*DATA PROVIDED*:
□ □ □

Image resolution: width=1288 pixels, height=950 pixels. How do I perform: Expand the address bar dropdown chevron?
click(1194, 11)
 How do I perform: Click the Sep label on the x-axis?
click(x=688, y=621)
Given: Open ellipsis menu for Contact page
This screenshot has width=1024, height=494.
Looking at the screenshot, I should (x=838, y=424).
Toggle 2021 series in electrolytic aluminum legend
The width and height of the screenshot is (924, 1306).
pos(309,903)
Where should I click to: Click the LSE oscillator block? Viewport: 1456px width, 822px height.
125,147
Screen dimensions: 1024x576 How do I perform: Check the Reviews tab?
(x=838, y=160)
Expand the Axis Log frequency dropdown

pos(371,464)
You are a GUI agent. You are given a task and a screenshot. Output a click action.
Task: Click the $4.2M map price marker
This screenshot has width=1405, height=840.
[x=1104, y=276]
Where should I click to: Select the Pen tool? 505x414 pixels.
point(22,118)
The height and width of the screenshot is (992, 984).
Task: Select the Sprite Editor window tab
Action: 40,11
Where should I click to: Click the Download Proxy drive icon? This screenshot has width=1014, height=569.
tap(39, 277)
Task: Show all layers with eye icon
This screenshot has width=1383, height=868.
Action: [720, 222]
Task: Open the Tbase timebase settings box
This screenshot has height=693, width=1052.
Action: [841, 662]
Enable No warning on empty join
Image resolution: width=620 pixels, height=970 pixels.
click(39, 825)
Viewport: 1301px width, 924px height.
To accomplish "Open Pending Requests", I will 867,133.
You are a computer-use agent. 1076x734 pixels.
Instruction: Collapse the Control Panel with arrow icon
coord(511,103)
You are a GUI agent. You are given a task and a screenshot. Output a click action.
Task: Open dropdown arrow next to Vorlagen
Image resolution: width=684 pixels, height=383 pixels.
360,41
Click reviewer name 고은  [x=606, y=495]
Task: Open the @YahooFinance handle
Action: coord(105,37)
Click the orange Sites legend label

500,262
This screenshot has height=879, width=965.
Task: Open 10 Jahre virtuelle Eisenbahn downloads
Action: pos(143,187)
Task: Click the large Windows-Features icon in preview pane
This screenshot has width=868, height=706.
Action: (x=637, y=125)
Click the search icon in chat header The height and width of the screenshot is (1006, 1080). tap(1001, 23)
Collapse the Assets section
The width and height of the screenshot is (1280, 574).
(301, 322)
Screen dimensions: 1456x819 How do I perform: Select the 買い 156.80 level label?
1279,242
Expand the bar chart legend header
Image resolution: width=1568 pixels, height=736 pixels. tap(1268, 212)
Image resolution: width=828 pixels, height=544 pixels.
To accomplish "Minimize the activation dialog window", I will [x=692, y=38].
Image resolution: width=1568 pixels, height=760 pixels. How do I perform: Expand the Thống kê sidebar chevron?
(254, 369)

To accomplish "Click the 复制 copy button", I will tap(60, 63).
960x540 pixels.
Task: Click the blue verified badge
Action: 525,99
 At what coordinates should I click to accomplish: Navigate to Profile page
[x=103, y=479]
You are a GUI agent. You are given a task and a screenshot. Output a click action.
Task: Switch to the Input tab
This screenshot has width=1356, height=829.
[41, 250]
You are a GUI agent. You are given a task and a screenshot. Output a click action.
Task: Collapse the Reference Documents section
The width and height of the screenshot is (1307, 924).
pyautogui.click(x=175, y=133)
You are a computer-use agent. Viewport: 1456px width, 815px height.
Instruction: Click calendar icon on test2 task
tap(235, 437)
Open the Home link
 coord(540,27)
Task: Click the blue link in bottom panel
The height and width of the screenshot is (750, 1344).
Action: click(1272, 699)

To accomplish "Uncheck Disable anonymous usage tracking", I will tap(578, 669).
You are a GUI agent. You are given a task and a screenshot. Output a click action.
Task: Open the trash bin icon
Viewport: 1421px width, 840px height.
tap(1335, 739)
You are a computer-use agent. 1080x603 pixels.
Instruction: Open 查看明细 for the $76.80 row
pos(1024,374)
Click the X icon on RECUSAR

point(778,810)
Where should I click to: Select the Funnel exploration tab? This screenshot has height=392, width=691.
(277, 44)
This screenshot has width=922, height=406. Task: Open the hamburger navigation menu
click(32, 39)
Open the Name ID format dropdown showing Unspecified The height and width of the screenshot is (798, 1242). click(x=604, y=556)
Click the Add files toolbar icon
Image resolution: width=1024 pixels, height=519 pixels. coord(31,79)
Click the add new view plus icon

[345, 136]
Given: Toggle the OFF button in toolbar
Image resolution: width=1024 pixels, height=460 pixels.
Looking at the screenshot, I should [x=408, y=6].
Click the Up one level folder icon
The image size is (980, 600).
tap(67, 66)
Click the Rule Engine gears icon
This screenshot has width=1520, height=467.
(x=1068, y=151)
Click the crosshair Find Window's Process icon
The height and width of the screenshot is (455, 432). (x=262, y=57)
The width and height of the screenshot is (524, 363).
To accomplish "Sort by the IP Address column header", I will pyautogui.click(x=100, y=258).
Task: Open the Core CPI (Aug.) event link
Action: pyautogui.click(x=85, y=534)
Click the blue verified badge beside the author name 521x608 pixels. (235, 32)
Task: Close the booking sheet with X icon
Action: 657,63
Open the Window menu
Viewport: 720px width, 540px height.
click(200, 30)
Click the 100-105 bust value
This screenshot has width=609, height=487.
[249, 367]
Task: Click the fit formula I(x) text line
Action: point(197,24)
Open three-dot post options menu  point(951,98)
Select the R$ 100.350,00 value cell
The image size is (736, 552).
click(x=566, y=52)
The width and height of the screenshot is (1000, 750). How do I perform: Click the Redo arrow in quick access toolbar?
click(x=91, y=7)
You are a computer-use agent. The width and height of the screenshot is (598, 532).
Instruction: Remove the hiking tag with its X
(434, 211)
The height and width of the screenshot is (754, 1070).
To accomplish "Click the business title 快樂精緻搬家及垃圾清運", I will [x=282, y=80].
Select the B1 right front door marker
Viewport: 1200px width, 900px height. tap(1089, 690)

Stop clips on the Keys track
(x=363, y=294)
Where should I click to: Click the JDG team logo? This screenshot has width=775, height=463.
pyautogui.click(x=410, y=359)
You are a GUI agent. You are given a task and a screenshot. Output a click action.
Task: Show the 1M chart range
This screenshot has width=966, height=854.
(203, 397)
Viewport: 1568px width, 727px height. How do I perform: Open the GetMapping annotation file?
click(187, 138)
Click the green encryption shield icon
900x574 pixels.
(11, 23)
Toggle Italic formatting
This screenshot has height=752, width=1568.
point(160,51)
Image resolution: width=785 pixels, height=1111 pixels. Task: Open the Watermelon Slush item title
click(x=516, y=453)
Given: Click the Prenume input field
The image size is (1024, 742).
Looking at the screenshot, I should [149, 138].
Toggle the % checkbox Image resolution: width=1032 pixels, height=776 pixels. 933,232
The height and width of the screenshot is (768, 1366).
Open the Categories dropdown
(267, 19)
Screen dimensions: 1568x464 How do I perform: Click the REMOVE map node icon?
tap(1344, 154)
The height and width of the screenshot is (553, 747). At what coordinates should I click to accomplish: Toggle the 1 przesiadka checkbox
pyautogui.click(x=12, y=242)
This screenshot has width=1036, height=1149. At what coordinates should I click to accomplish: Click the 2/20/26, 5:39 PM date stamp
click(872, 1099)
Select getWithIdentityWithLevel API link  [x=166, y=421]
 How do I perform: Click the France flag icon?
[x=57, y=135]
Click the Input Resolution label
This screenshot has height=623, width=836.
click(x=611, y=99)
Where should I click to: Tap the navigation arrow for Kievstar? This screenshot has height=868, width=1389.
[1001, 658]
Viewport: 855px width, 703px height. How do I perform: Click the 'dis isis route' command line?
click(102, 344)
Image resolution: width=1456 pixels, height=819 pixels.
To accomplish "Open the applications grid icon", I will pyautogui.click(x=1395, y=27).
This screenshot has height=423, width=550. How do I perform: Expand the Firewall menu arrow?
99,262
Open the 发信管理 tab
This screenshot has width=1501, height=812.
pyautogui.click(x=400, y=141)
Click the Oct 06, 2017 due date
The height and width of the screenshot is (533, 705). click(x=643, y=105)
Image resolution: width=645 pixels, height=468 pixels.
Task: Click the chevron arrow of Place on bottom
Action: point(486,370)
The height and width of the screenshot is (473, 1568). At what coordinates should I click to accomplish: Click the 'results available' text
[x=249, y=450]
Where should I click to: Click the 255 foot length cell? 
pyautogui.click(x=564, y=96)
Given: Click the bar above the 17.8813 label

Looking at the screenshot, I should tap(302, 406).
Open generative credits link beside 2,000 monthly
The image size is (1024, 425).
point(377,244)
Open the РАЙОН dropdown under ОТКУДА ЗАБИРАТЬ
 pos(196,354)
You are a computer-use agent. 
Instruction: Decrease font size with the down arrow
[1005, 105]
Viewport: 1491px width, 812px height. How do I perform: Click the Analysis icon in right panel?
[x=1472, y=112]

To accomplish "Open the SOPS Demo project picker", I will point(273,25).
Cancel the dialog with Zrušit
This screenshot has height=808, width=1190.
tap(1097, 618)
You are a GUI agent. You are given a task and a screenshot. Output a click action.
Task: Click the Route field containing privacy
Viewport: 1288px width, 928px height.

□ □ □

*INSTRUCTIONS FOR THE TASK*:
Copy the data above verbatim, from the line with "Expand the bar chart legend header" to the line with "Action: click(1272, 699)", both included.

*CORRECT OUTPUT*:
Expand the bar chart legend header
Image resolution: width=1568 pixels, height=736 pixels. tap(1268, 212)
Image resolution: width=828 pixels, height=544 pixels.
To accomplish "Minimize the activation dialog window", I will [x=692, y=38].
Image resolution: width=1568 pixels, height=760 pixels. How do I perform: Expand the Thống kê sidebar chevron?
(254, 369)

To accomplish "Click the 复制 copy button", I will tap(60, 63).
960x540 pixels.
Task: Click the blue verified badge
Action: 525,99
 At what coordinates should I click to accomplish: Navigate to Profile page
[x=103, y=479]
You are a GUI agent. You are given a task and a screenshot. Output a click action.
Task: Switch to the Input tab
This screenshot has width=1356, height=829.
[41, 250]
You are a GUI agent. You are given a task and a screenshot. Output a click action.
Task: Collapse the Reference Documents section
The width and height of the screenshot is (1307, 924).
pyautogui.click(x=175, y=133)
You are a computer-use agent. Viewport: 1456px width, 815px height.
Instruction: Click calendar icon on test2 task
tap(235, 437)
Open the Home link
 coord(540,27)
Task: Click the blue link in bottom panel
The height and width of the screenshot is (750, 1344).
Action: click(1272, 699)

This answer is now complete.